Anyone who has applied mascara in a car or attempted to apply their makeup on a morning commute will appreciate how extraordinary it is that this particular mode of transport offers massages, manicures and full facial reflexology. Color me impressed, especially when I realize that simply walking from my cabin to the spa car in a robe and slippers requires a bit of balance. Later, I’ll ask my spa specialist, Anan, how she does it. She assures me that she’s never fallen, not even while perched on a client’s back during a Thai massage. As for manicures and pedicures, she says she and her fellow spa colleague, Bethany, have trained themselves to sync their brush strokes with the movement of the train.
Also impressive: the spa itself, which is an outpost of English bath and body brand, Bamford. Though the Royal Scotsman has been around since 1985, its Bamford Haybarn Spa was added just this year, making it Europe’s very first spa within a train. The spa has outposts in 1 Hotels in South Beach and Brooklyn, in London at The Berkeley Hotel, and in the Cotswolds at their Daylesford flagship. Quite a bit smaller than their hotel and stand-alone locations, the Royal Scotsman spa car has two separate treatment rooms, both designed with sustainable wood from Scotland and the Cotswolds.
My facial consists of reflexology, lymphatic drainage and the use of hot and cold jade stones for relaxation.
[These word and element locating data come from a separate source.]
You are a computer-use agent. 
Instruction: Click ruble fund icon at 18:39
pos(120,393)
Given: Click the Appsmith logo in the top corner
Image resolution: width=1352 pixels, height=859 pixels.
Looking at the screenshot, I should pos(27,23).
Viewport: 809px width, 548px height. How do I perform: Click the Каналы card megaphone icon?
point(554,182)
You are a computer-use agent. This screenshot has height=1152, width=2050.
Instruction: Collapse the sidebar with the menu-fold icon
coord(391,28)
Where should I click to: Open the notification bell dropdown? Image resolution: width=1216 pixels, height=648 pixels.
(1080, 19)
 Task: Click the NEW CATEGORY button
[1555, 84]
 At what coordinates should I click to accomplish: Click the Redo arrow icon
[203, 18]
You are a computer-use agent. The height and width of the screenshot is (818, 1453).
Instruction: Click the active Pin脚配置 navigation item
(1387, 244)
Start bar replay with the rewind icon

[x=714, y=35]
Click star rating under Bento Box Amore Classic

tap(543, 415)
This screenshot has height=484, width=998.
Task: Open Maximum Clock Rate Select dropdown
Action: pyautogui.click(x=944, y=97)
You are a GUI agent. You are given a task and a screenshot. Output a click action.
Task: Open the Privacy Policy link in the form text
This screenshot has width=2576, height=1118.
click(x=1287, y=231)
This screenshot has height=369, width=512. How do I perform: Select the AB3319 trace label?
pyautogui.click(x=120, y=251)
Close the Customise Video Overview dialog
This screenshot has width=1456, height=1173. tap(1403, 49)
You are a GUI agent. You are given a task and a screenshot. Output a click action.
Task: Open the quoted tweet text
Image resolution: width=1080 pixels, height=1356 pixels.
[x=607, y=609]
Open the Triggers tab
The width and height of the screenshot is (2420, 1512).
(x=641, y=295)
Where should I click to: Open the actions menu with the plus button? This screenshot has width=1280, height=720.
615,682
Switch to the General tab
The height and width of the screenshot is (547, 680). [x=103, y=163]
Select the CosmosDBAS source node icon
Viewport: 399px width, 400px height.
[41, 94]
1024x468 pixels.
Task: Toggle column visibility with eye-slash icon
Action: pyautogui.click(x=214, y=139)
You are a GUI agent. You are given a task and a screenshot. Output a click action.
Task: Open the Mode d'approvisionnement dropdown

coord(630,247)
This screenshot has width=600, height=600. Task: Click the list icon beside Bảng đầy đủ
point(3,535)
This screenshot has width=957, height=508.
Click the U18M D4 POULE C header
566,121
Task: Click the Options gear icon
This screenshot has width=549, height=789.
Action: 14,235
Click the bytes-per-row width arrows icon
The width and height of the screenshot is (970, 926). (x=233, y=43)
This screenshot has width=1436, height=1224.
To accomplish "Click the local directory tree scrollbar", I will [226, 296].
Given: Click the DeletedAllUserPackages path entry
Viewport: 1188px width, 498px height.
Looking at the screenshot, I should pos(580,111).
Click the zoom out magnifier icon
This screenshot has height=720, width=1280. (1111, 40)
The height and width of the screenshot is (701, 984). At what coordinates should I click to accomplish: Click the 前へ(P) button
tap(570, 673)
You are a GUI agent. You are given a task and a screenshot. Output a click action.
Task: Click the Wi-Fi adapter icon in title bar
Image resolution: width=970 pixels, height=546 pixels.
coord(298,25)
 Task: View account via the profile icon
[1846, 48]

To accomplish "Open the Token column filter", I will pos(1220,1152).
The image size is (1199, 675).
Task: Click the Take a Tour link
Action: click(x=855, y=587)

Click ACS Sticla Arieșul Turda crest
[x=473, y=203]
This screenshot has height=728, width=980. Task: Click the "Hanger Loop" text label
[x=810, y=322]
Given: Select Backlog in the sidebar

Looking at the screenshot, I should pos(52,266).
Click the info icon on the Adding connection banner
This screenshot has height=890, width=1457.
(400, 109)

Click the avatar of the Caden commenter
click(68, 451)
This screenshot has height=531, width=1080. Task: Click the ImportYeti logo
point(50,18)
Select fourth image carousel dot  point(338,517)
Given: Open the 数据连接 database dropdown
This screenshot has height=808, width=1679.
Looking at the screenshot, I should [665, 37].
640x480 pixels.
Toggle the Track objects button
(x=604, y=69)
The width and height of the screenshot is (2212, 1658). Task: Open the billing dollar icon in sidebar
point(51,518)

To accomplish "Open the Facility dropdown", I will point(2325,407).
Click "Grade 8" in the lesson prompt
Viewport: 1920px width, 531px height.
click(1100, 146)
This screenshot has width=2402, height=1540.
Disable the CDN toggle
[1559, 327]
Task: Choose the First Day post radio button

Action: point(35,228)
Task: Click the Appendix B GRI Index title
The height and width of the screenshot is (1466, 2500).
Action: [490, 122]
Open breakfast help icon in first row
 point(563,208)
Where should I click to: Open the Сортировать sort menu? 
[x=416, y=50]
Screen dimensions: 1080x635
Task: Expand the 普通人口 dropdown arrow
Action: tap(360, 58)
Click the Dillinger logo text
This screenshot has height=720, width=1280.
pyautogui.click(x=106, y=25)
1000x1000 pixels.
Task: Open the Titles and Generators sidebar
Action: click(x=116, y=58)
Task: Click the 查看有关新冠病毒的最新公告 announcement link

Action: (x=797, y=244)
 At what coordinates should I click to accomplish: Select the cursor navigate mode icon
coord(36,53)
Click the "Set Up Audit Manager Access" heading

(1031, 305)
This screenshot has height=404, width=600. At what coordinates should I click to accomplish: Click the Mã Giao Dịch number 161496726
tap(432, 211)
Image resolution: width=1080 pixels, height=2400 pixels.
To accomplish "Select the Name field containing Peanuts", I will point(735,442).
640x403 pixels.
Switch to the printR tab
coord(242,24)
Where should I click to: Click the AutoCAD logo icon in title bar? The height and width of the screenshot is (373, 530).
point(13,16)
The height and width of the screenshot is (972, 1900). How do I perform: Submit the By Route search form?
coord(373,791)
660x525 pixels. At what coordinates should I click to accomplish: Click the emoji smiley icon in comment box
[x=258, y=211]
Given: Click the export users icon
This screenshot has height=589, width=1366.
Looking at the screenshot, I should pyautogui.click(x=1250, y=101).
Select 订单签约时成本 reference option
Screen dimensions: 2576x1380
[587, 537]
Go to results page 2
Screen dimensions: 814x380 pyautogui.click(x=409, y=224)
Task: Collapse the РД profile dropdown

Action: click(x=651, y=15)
Among the Bamford products Anan uses, there’s a cleansing balm, exfoliating mask, nourishing lotion and something called the Awaken Elixir—a concentrated blend of apple, lemon and red grape extracts that’s used to gently resurface the skin. As Anan works, she burns Peruvian palo santo wood and plays meditative tunes. No shortcuts have been taken; I could be in one of Bamford’s non-mobile locations. The only giveaway that I’m on a train is when Anan suddenly pulls the window shade closed because we’re stopped at a station and there are curious travelers on the platform. My massage the next day was equally blissful. I soak up the scenery—glistening lakes (or lochs, as they’re called here) and pastures filled with cows—as I’m kneaded into a deep-tissue, euphoric stupor.